What needs to be done:
Restate the records that follow. Every word must match.

The input:
-------
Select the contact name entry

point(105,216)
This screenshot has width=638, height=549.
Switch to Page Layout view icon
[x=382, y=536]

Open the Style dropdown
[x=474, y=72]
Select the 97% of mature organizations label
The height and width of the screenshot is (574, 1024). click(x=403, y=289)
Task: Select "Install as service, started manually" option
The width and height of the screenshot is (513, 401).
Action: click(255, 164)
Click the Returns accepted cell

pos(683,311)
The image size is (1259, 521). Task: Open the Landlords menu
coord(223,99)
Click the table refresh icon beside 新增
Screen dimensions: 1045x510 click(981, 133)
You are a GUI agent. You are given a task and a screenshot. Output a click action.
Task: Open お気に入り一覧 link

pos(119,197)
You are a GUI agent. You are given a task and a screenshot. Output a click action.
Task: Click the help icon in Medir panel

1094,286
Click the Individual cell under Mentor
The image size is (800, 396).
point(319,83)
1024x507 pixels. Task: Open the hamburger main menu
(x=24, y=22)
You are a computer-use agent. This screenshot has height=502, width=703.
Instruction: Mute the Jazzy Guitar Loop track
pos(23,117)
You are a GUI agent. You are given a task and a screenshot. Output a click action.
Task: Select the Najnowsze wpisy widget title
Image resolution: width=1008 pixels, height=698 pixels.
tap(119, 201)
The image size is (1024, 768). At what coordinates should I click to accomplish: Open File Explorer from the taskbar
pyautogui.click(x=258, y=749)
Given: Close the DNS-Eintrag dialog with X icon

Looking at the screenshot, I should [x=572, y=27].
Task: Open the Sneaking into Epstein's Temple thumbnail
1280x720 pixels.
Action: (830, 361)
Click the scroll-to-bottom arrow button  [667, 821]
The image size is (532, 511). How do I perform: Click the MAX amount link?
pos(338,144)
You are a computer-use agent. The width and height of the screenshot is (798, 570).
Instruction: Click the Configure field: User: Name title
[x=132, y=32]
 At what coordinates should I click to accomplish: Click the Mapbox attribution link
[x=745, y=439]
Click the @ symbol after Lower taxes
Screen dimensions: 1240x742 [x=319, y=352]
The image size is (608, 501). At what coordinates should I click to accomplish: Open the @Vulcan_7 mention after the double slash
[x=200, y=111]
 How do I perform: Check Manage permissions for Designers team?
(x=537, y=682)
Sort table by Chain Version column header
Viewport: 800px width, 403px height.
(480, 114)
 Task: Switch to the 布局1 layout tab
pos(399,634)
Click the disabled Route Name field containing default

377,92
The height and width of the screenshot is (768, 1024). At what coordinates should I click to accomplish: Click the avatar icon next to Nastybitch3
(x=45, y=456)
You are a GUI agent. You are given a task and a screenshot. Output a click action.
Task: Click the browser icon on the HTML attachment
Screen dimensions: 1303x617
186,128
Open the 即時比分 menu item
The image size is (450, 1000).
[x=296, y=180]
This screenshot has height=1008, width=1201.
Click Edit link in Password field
-------
Written solution:
Select the contact name entry

point(105,216)
This screenshot has width=638, height=549.
Switch to Page Layout view icon
[x=382, y=536]

Open the Style dropdown
[x=474, y=72]
Select the 97% of mature organizations label
The height and width of the screenshot is (574, 1024). click(x=403, y=289)
Task: Select "Install as service, started manually" option
The width and height of the screenshot is (513, 401).
Action: click(255, 164)
Click the Returns accepted cell

pos(683,311)
The image size is (1259, 521). Task: Open the Landlords menu
coord(223,99)
Click the table refresh icon beside 新增
Screen dimensions: 1045x510 click(981, 133)
You are a GUI agent. You are given a task and a screenshot. Output a click action.
Task: Open お気に入り一覧 link

pos(119,197)
You are a GUI agent. You are given a task and a screenshot. Output a click action.
Task: Click the help icon in Medir panel

1094,286
Click the Individual cell under Mentor
The image size is (800, 396).
point(319,83)
1024x507 pixels. Task: Open the hamburger main menu
(x=24, y=22)
You are a computer-use agent. This screenshot has height=502, width=703.
Instruction: Mute the Jazzy Guitar Loop track
pos(23,117)
You are a GUI agent. You are given a task and a screenshot. Output a click action.
Task: Select the Najnowsze wpisy widget title
Image resolution: width=1008 pixels, height=698 pixels.
tap(119, 201)
The image size is (1024, 768). At what coordinates should I click to accomplish: Open File Explorer from the taskbar
pyautogui.click(x=258, y=749)
Given: Close the DNS-Eintrag dialog with X icon

Looking at the screenshot, I should [x=572, y=27].
Task: Open the Sneaking into Epstein's Temple thumbnail
1280x720 pixels.
Action: (830, 361)
Click the scroll-to-bottom arrow button  [667, 821]
The image size is (532, 511). How do I perform: Click the MAX amount link?
pos(338,144)
You are a computer-use agent. The width and height of the screenshot is (798, 570).
Instruction: Click the Configure field: User: Name title
[x=132, y=32]
 At what coordinates should I click to accomplish: Click the Mapbox attribution link
[x=745, y=439]
Click the @ symbol after Lower taxes
Screen dimensions: 1240x742 [x=319, y=352]
The image size is (608, 501). At what coordinates should I click to accomplish: Open the @Vulcan_7 mention after the double slash
[x=200, y=111]
 How do I perform: Check Manage permissions for Designers team?
(x=537, y=682)
Sort table by Chain Version column header
Viewport: 800px width, 403px height.
(480, 114)
 Task: Switch to the 布局1 layout tab
pos(399,634)
Click the disabled Route Name field containing default

377,92
The height and width of the screenshot is (768, 1024). At what coordinates should I click to accomplish: Click the avatar icon next to Nastybitch3
(x=45, y=456)
You are a GUI agent. You are given a task and a screenshot. Output a click action.
Task: Click the browser icon on the HTML attachment
Screen dimensions: 1303x617
186,128
Open the 即時比分 menu item
The image size is (450, 1000).
[x=296, y=180]
This screenshot has height=1008, width=1201.
Click Edit link in Password field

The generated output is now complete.